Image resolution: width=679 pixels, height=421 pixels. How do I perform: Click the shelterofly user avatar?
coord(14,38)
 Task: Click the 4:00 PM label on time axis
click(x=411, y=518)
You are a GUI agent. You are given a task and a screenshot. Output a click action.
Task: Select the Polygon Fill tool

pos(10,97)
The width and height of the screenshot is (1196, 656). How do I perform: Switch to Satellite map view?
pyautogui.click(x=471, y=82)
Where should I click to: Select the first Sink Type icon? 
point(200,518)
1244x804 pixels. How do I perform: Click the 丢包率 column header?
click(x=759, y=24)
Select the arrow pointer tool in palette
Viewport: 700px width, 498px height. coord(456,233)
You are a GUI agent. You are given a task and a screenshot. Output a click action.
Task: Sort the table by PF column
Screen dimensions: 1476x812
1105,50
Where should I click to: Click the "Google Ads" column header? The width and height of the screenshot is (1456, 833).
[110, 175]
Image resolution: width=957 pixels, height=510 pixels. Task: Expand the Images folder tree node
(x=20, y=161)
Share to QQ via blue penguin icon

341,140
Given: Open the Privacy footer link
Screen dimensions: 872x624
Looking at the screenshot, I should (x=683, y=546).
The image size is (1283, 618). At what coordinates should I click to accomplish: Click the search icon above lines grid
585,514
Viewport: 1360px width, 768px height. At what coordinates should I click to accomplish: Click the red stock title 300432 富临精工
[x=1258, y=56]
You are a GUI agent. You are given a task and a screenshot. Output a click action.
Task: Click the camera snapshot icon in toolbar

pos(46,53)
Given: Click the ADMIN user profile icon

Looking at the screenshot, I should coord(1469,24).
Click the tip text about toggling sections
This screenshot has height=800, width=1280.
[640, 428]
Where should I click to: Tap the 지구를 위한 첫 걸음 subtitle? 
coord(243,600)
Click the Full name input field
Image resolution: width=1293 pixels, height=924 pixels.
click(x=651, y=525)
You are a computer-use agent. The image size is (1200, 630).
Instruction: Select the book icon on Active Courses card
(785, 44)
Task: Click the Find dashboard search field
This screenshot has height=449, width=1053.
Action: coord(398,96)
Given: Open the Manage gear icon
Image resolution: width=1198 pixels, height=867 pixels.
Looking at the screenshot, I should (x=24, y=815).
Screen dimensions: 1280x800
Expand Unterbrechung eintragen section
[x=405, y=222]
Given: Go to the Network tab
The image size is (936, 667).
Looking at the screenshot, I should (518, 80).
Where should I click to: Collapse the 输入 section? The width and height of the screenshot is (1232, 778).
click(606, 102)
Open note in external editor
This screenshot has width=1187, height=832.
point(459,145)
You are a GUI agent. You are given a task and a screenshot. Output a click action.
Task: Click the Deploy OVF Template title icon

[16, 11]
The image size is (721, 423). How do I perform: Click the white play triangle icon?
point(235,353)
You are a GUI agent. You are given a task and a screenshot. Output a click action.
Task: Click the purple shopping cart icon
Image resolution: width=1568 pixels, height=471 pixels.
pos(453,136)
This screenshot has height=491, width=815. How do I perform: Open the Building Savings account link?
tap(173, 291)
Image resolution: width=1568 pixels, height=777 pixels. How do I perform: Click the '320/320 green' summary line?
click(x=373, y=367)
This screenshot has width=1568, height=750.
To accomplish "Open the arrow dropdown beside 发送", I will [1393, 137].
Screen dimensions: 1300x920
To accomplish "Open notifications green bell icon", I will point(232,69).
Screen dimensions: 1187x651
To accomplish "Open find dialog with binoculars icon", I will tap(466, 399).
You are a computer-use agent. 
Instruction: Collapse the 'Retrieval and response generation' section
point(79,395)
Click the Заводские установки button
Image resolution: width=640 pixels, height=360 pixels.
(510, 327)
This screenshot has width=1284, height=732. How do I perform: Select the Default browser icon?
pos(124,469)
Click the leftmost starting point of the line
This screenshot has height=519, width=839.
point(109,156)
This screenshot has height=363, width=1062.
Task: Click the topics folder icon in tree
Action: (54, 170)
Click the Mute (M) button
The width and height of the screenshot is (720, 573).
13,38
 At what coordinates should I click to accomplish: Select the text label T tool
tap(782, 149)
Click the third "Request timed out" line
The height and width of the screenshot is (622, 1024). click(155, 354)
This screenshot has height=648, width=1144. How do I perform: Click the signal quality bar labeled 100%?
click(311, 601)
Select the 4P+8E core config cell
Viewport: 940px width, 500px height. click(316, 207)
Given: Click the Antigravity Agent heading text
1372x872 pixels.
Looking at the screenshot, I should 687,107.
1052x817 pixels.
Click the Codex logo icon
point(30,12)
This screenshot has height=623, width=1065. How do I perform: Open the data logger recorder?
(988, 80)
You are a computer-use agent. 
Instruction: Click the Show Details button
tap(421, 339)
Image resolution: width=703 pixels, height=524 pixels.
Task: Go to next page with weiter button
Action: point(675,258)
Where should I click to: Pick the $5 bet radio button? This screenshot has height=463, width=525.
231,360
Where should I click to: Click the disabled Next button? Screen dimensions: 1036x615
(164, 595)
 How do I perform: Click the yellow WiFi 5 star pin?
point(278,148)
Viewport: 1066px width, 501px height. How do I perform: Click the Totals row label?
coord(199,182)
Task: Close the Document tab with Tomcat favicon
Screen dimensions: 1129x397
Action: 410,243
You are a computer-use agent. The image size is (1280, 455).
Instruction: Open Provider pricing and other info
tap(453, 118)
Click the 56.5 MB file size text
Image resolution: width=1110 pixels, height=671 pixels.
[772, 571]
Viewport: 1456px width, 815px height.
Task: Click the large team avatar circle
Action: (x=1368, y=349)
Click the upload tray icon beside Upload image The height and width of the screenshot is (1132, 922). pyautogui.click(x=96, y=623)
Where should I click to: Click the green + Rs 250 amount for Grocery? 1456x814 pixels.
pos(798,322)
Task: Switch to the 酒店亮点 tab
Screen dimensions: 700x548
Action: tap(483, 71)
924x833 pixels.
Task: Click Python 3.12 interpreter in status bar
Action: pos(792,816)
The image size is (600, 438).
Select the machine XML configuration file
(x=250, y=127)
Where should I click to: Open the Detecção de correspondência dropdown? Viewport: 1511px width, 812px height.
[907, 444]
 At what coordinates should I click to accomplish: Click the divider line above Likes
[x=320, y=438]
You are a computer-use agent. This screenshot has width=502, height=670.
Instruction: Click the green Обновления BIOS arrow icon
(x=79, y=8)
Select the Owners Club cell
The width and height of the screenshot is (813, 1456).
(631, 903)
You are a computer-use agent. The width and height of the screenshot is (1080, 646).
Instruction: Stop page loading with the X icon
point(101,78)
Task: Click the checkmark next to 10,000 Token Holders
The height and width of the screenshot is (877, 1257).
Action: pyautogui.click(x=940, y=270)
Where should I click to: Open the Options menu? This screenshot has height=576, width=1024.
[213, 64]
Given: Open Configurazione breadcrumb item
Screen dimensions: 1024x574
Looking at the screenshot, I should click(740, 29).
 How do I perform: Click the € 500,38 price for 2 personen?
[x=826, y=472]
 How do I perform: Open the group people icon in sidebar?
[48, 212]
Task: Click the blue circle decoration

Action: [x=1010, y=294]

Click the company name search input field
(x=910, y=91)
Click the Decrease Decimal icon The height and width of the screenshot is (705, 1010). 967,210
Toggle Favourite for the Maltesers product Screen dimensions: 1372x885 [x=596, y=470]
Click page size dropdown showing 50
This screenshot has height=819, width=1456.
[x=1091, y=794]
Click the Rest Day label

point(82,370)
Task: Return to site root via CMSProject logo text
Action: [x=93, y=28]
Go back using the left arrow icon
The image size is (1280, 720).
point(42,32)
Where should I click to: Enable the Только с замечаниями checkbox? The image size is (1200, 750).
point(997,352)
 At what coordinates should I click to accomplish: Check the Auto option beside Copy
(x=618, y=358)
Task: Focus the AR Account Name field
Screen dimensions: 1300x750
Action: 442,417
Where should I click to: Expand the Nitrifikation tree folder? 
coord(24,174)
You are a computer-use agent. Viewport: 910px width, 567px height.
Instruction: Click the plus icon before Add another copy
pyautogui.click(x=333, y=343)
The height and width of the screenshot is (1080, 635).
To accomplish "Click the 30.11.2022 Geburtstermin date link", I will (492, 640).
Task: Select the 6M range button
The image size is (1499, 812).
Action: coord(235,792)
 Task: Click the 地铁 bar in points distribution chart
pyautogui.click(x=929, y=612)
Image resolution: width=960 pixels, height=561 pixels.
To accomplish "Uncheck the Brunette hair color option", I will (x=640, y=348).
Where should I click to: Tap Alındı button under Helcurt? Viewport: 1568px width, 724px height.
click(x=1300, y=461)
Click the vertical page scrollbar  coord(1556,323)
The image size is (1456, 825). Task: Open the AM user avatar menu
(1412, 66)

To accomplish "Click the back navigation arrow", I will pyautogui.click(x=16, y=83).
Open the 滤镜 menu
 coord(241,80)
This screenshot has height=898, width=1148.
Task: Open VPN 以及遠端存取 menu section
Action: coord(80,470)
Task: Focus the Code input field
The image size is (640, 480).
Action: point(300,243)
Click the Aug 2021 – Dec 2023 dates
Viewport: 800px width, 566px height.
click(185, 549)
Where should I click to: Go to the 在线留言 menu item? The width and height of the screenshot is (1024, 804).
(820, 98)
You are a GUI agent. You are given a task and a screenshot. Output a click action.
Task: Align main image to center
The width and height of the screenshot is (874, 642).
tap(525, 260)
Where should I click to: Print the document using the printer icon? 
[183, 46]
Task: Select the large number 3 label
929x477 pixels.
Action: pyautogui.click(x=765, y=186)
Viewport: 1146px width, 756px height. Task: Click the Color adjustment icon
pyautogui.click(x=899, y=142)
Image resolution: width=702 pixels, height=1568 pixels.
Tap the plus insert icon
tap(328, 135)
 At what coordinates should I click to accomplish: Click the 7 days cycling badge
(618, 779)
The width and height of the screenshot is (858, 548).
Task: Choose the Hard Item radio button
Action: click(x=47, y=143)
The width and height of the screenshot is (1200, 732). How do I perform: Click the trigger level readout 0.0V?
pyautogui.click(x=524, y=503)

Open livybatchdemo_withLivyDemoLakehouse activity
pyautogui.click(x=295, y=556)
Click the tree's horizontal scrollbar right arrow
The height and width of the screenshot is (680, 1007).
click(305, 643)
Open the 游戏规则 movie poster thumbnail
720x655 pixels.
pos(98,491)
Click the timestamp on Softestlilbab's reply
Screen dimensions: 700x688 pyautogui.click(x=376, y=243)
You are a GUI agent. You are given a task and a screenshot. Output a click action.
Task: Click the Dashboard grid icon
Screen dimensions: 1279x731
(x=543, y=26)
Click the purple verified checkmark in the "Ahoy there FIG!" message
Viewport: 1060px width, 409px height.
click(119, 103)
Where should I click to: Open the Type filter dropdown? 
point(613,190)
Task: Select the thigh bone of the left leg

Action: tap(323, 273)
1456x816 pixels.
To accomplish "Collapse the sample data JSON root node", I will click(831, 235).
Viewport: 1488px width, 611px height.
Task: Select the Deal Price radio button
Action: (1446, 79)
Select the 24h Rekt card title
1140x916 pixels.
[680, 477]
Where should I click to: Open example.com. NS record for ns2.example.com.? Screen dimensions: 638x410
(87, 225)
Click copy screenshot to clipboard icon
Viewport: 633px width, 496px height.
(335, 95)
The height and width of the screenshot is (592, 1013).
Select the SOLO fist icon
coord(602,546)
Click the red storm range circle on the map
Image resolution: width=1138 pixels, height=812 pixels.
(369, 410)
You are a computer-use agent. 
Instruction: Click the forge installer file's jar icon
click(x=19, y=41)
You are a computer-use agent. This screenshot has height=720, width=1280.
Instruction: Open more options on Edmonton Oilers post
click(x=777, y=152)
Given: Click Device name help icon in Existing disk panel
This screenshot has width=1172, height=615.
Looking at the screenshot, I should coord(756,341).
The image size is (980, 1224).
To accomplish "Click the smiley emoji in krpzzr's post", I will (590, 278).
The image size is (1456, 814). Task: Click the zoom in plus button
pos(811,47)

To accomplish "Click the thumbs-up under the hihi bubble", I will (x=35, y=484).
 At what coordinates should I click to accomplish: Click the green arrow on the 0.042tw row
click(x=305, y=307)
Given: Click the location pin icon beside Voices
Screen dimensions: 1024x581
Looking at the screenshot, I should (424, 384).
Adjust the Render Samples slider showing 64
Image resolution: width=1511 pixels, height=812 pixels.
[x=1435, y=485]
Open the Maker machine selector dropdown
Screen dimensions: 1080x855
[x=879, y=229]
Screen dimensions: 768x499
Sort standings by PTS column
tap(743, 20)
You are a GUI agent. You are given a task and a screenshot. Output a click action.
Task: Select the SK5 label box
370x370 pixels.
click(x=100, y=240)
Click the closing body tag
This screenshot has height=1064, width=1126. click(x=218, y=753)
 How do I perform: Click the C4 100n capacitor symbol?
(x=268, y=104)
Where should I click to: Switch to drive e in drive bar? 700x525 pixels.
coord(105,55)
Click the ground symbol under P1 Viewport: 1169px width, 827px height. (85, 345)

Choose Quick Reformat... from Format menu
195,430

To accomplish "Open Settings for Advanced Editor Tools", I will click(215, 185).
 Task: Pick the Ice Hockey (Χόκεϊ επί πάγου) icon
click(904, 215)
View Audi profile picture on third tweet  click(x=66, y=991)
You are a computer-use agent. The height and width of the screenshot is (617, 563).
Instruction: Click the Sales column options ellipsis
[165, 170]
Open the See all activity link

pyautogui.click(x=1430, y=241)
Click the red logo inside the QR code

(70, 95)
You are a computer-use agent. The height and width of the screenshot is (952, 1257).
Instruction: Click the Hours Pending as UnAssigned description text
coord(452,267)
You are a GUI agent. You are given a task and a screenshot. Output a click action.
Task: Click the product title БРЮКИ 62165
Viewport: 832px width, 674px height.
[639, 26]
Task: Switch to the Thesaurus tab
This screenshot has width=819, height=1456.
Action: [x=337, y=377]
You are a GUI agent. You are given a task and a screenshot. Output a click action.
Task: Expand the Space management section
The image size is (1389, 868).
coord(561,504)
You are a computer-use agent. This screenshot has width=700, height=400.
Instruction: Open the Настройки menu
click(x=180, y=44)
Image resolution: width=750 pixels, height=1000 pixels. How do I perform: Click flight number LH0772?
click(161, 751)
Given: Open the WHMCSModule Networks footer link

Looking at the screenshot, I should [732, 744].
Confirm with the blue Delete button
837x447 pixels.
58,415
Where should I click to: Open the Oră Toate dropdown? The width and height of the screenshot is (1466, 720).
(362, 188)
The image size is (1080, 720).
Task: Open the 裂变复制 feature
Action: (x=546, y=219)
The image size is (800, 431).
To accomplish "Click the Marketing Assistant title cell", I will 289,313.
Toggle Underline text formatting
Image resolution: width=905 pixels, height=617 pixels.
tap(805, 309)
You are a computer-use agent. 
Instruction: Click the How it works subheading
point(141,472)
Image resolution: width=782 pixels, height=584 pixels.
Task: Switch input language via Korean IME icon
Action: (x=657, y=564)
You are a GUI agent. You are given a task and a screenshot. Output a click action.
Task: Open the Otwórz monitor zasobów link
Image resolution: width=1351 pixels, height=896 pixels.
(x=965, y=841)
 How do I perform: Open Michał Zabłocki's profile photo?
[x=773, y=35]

□ □ □ □ □

> **Exercise directions**
Write out only the lines from the one containing "How do I perform: Open Michał" through the end of the listing above, exactly as they stand.

> **Solution for this task**
 How do I perform: Open Michał Zabłocki's profile photo?
[x=773, y=35]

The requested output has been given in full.